With Easter this upcoming weekend, it seemed like as good of a time as any to break out the candy thermometer and make homemade marshmallows!
A candy thermometer is very important. I never considered myself a candy maker, but it can be used to make meringue buttercream frostings, caramels, and lots of other sweets. It's an inexpensive kitchen tool that you'll find yourself using over and over again...well worth the investment. If the proper temperature isn't reached (or is exceeded) in your sugar syrups, then you end up with crystallization, candies that won't set, and other problems.

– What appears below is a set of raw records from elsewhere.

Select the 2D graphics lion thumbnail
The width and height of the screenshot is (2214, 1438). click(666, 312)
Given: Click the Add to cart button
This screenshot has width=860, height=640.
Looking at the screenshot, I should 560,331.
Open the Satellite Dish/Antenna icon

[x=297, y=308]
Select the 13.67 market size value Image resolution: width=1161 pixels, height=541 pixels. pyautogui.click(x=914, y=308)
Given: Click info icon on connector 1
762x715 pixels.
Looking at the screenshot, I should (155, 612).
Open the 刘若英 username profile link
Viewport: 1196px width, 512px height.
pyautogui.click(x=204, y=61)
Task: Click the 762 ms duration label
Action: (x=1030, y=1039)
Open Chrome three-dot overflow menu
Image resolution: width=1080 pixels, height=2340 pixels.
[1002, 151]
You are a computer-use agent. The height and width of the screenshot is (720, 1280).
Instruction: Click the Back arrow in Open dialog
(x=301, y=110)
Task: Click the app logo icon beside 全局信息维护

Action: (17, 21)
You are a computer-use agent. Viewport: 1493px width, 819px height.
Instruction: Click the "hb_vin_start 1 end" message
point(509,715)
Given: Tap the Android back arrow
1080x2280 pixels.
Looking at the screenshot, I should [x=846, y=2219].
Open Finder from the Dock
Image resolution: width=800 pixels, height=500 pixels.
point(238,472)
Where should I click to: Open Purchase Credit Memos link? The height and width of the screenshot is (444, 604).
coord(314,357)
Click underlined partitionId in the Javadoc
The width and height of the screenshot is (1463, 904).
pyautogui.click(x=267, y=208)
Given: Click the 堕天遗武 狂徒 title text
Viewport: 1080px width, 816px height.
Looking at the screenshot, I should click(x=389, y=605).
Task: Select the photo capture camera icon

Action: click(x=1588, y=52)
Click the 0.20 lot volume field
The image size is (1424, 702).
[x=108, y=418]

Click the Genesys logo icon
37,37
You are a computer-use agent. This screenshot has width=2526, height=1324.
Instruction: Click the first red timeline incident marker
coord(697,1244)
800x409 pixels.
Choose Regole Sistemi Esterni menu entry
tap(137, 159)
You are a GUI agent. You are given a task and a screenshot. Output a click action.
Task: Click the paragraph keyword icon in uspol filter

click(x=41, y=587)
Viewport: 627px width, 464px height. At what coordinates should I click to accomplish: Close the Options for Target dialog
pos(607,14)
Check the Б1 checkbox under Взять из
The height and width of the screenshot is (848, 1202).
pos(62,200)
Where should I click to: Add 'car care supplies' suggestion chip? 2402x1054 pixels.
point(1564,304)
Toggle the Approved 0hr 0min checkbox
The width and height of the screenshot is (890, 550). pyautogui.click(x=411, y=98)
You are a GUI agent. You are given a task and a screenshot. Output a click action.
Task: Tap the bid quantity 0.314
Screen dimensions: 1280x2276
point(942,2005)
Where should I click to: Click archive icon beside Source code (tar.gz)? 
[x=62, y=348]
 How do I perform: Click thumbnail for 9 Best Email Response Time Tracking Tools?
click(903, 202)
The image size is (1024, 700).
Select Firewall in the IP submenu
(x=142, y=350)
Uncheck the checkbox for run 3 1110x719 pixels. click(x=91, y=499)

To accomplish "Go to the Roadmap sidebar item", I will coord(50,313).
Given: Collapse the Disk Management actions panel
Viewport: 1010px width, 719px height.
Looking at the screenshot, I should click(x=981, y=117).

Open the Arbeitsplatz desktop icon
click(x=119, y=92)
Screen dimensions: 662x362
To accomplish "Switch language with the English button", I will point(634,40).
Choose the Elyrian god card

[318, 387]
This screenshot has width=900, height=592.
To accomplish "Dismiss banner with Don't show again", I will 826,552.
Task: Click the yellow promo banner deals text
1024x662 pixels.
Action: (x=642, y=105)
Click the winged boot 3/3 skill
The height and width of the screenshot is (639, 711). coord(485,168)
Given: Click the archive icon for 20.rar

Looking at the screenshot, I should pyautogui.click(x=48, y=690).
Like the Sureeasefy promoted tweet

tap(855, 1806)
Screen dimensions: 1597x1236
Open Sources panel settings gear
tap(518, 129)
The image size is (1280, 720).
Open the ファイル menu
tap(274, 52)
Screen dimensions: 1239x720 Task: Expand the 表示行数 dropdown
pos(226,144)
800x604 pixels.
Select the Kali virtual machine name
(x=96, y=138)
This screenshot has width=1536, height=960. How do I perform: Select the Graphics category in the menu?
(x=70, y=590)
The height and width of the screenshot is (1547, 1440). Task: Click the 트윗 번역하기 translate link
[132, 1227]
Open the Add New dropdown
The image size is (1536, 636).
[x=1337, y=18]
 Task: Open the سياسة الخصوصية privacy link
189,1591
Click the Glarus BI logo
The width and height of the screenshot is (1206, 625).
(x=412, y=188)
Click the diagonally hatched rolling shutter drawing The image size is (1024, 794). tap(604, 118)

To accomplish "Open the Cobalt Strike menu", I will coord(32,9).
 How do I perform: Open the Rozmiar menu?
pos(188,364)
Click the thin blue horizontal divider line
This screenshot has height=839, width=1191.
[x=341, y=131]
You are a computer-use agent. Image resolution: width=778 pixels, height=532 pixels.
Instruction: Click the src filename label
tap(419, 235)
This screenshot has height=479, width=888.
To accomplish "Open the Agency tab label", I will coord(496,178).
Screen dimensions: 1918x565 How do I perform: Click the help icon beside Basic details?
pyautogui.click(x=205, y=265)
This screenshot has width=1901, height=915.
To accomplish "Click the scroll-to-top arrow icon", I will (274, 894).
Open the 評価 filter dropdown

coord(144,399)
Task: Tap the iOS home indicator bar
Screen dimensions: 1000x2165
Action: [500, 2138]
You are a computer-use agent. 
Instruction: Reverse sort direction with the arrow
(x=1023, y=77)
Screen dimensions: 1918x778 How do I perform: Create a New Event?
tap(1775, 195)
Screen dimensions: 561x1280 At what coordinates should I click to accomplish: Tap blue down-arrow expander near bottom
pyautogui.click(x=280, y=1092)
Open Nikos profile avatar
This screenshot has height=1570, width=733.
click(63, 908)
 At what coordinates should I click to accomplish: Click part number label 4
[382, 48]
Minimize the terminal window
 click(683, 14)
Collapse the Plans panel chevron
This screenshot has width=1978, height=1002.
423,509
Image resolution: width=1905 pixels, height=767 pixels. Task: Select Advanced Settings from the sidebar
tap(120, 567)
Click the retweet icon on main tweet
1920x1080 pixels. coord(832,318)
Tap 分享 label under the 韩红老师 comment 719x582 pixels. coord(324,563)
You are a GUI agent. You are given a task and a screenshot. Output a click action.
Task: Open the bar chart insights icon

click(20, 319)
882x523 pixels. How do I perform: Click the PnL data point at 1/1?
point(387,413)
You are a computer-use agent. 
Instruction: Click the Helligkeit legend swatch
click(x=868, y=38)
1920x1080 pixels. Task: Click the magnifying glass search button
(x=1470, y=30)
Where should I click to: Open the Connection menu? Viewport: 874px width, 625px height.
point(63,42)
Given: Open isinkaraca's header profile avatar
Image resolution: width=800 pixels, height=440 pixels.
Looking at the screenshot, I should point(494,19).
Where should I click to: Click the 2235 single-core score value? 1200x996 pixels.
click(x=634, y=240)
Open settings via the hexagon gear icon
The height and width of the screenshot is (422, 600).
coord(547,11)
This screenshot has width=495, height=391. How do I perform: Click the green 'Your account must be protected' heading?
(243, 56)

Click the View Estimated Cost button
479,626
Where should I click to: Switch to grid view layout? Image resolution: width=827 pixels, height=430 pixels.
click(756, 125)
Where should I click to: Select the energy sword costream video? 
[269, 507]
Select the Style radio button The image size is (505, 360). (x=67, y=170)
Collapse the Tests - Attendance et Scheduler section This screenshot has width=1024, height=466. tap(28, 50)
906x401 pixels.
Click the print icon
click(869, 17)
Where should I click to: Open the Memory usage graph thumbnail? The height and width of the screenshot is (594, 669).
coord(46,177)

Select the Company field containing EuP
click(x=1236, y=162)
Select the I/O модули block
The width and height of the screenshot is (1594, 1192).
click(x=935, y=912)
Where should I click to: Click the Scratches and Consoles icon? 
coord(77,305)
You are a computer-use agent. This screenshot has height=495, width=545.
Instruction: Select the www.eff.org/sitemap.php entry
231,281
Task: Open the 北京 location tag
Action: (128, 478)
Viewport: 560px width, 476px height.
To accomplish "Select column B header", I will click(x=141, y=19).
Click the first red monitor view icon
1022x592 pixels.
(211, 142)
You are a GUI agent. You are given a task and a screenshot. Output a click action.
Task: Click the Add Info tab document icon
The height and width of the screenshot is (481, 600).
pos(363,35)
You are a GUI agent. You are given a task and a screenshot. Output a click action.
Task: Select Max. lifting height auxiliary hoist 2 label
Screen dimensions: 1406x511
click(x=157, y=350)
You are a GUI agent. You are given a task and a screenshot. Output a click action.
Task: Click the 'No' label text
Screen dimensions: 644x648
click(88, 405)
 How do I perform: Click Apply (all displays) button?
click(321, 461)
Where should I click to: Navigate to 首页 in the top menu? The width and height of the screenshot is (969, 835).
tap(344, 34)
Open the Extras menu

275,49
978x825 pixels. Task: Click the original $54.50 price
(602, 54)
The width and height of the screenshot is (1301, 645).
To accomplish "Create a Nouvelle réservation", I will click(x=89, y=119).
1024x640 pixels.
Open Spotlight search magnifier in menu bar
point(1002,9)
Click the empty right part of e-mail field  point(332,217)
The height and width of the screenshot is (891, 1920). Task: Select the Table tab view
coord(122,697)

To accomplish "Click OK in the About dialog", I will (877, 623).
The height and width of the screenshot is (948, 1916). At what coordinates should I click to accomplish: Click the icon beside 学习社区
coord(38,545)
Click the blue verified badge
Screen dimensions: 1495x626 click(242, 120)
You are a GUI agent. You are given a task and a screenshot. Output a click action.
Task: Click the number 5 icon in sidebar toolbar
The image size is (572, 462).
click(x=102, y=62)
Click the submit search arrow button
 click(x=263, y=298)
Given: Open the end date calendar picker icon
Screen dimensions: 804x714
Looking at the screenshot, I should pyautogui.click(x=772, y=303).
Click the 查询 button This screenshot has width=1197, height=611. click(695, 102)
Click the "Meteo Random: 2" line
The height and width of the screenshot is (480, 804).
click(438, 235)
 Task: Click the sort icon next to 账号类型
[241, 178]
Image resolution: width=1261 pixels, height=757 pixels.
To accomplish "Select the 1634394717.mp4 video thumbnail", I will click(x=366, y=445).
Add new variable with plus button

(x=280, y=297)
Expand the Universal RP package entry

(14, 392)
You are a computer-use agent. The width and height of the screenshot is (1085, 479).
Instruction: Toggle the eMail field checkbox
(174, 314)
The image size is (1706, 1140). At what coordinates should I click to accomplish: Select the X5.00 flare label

With a set of cookie cutters and some colored sugar, you can make your own Peeps. You can also save these marshmallows for hot chocolate (it's still plenty cold here in Seattle), take them camping for s'mores, or just eat them plain.
I followed the recipe from Use Real Butter (one of my favorite food blogs), and added a special kick:
The best part of homemade marshmallows is the flexibility in flavors. You can add vanilla, chocolate, almond, peppermint, lavender, coffee, whiskey, or any liqueur.
Recipe from Use Real Butter
Ingredients:
- 1/2 cup water
- 1 envelopes of powdered gelatin
- 1-2 shots whiskey (optional)
- 1/4 cup cold water
- 1 cup sugar
- 1/3 cup light corn syrup
- 4 egg whites (room temperature)
- pinch salt
- 1 cup confectioner's sugar
- 1 cup corn starch or potato starch
- vegetable oil (for greasing pan)
Pour 1/2 cup of liquid into a bowl. If you have no liqueur flavors, this will be all water. If you are adding whiskey or another liqueur, first pour the liqueur in the measuring cup and then top off the 1/2 cup with water. I used one shot, but the flavor is hardly noticeable. I would try two next time. Sprinkle gelatin powder over the liquid and let it sit.
Meanwhile, mix 1/3 cup cold water, sugar, and corn syrup in a small saucepan and warm over medium-high heat. Keep a candy thermometer on the mixture.
Meanwhile, beat egg whites on low speed until frothy. Add a pinch of salt. When the syrup reaches 210°F (Jen of Use Real Butter makes a good point that you have to reduce this temperature by 2 degrees every 1000 feet of elevation above sea level--yay, science!), turn the mixer on high and beat the egg whites until thick and fluffy.
When syrup gets to 245°F, slowly pour it in a thin stream into the side of the mixing bowl while the whisk is running (but avoid getting the syrup on the whisk and bowl sides).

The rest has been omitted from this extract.